82 En dehors de la Théogonie (214), le nom de Mômos n’apparaît guère, à l’époque classique, que chez Platon (République, 6, 487 a) et dans une fable du corpus ésopique, « Zeus, Prométhée, Athéna et Mômos » (Collectio Augustana, fab. 100). Sophocle avait composé un Mômos satyrikos (frag. 419-424 Radt), dans lequel Mômos conseillait, semble-t-il, à Zeus de déclencher la guerre de Troie pour alléger la terre de son surplus de population : il ne reste malheureusement presque rien de ce drame satyrique. Signalons quelques références au dieu du Sarcasme dans des épigrammes de l’Anthologie grecque (9, 356 et 613 ; 11, 321 ; 16, 7, 262, 265 et 266) ; parmi les poèmes datés, seuls trois émanent d’auteurs antérieurs à Lucien : l’un (16, 7) a été composé par Alcée (c. 200 av. J.-C.), un autre (11, 321) par Philippe de Thessalonique (début Ier siècle après J.-C.), et le troisième (9, 356) par Léonidas d’Alexandrie (contemporain de Claude et Néron). De toute évidence, c’est Lucien qui a assuré la célébrité de Mômos, en le mentionnant ou en le mettant en scène dans une dizaine de ses ouvrages (Dionysos, 8 ; Nigrinos, 32 ; Histoires véritables, 2, 3 ; Zeus tragique, passim ; Icaroménippe, 31 ; Jugement des déesses, 2 ; Sur la danse, 23 ; Comment il faut écrire l’histoire, 33 ; Hermotime, 20 ; Assemblée des dieux, 13-14). À la Renaissance, la redécouverte des écrits lucianesques valut à Mômos une grande faveur auprès des humanistes : Leon Battista Alberti (1404-1474) a fait de lui le héros d’une fable politique intitulée Momus ou le prince.

83 Zeus confondu, 11 (trad. Bompaire 1998).

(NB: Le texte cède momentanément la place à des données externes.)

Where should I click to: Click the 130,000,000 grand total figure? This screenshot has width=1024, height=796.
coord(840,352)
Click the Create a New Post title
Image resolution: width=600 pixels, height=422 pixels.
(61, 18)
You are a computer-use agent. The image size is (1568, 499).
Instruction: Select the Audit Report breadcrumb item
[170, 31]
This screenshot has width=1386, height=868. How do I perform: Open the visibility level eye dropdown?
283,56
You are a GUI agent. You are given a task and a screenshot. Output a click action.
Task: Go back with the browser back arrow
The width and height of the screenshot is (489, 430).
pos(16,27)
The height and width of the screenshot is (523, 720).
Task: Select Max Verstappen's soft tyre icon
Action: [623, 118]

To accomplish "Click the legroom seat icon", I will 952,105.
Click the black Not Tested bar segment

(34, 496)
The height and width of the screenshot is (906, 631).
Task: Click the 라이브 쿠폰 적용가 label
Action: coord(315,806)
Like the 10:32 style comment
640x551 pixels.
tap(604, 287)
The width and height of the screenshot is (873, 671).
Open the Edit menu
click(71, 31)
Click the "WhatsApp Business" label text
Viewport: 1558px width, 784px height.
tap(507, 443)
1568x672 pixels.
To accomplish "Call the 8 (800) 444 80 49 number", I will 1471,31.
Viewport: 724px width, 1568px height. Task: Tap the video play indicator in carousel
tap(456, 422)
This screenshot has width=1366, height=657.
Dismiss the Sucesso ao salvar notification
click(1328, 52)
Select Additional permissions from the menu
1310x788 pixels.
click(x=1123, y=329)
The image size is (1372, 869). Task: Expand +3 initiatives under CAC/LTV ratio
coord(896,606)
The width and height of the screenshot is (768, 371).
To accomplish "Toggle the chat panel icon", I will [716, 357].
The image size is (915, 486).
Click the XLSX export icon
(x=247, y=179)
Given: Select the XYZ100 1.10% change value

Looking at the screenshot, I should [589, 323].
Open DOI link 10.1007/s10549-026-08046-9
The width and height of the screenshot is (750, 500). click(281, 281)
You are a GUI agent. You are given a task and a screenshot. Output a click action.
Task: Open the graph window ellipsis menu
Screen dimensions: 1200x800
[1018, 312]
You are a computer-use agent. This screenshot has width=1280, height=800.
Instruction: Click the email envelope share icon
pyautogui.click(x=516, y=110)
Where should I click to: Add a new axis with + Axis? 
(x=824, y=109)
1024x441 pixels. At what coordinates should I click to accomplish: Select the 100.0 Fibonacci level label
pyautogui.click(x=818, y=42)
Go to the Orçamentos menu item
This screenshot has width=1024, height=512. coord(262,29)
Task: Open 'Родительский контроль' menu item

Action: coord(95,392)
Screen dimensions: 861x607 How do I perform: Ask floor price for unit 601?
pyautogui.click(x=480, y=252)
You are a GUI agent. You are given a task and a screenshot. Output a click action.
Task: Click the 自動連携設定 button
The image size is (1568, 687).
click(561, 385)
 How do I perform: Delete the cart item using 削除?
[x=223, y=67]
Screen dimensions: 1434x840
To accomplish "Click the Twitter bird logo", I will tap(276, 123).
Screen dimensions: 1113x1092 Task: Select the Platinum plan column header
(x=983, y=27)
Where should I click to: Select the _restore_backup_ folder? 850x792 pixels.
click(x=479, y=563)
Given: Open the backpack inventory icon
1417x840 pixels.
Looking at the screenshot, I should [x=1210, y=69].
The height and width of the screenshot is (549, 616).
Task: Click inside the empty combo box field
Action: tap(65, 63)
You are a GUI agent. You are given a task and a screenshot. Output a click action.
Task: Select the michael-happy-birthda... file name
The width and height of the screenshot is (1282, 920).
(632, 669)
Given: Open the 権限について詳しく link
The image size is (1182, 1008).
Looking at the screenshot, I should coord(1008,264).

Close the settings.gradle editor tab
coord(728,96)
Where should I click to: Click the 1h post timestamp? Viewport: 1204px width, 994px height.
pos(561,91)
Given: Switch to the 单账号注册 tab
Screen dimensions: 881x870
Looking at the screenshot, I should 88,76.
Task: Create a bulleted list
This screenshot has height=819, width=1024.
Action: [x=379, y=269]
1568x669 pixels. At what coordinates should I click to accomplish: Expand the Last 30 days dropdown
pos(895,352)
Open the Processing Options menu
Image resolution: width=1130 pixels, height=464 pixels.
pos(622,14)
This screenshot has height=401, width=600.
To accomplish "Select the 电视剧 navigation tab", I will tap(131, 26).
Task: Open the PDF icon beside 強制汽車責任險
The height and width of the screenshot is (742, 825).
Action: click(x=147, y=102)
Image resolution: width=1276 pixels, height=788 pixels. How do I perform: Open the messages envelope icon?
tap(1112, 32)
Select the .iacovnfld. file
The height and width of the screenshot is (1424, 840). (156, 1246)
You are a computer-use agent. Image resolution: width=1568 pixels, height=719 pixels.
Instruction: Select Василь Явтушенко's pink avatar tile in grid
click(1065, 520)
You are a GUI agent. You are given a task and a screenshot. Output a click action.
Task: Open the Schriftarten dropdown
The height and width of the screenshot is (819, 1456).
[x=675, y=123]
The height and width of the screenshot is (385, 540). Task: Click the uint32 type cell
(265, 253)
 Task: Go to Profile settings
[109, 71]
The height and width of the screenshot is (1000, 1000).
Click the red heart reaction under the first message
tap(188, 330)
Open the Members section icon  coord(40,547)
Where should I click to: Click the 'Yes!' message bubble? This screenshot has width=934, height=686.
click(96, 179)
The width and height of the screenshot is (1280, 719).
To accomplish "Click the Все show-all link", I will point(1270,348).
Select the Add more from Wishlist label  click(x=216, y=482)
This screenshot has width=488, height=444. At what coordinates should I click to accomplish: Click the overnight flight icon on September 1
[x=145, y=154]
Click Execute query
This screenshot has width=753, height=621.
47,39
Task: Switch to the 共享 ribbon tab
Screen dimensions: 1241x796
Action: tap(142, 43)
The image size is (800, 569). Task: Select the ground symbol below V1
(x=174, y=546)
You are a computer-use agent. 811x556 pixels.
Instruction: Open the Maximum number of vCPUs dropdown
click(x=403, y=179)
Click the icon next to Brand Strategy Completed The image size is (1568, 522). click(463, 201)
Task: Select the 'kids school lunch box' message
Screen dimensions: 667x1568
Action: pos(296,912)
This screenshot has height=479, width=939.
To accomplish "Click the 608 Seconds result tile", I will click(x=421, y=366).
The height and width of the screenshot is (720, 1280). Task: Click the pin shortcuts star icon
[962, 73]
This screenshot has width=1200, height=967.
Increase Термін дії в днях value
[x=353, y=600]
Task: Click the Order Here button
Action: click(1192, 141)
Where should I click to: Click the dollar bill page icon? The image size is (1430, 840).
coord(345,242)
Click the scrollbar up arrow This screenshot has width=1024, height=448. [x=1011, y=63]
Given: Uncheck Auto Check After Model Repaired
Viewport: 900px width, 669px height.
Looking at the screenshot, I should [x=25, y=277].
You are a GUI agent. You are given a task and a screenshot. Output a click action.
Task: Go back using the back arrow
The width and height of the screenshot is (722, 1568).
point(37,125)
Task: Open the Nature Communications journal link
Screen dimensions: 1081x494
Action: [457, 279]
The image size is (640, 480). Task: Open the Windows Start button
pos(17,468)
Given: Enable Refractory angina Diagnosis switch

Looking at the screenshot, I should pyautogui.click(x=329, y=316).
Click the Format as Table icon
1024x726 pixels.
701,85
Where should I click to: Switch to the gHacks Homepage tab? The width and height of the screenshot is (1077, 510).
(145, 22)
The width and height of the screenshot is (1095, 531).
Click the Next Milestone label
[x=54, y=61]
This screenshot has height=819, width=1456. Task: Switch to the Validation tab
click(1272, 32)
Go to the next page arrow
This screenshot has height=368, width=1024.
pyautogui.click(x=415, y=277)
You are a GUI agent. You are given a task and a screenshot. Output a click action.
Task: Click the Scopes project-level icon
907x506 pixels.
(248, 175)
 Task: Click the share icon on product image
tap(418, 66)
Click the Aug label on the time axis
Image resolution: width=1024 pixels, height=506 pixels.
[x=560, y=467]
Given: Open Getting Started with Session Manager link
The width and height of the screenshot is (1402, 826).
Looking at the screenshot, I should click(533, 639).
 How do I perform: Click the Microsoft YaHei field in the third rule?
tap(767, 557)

84 Ménippe, 16 : « Souvent même, au milieu de la procession, elle change les costumes de quelques-uns, et ne les laisse pas participer à la procession jusqu’au bout, dans le rôle qui leur avait été attribué : ôtant son vêtement à Crésus, elle l’a forcé à endosser l’équipement d’un serviteur et d’un prisonnier ; en revanche, elle a fait revêtir la tyrannie de Polycrate à Maiandrios qui, jusqu’alors, défilait parmi les serviteurs et elle lui a permis de garder ce costume quelque temps. Mais quand le temps de la procession est passé, alors chacun rend son équipement et, dépouillant son costume avec son corps, redevient tel qu’il était avant de naître, en tous points semblable à son prochain ».

85 Formule de Bompaire 1980, 82.

86 Dans les Nuées d’Aristophane figurent les deux célèbres Arguments, Juste et Injuste ; Comédie apparaît dans la Bouteille de Cratinos, Musique dans Chiron de Phérécrate, Comodotragédie chez Anaxandridès ; Platon personnifie la Philosophie (Gorgias, 482 a-b), Aelius Aristide la Rhétorique (Or. 2 [Pour la rhétorique], 226-227)…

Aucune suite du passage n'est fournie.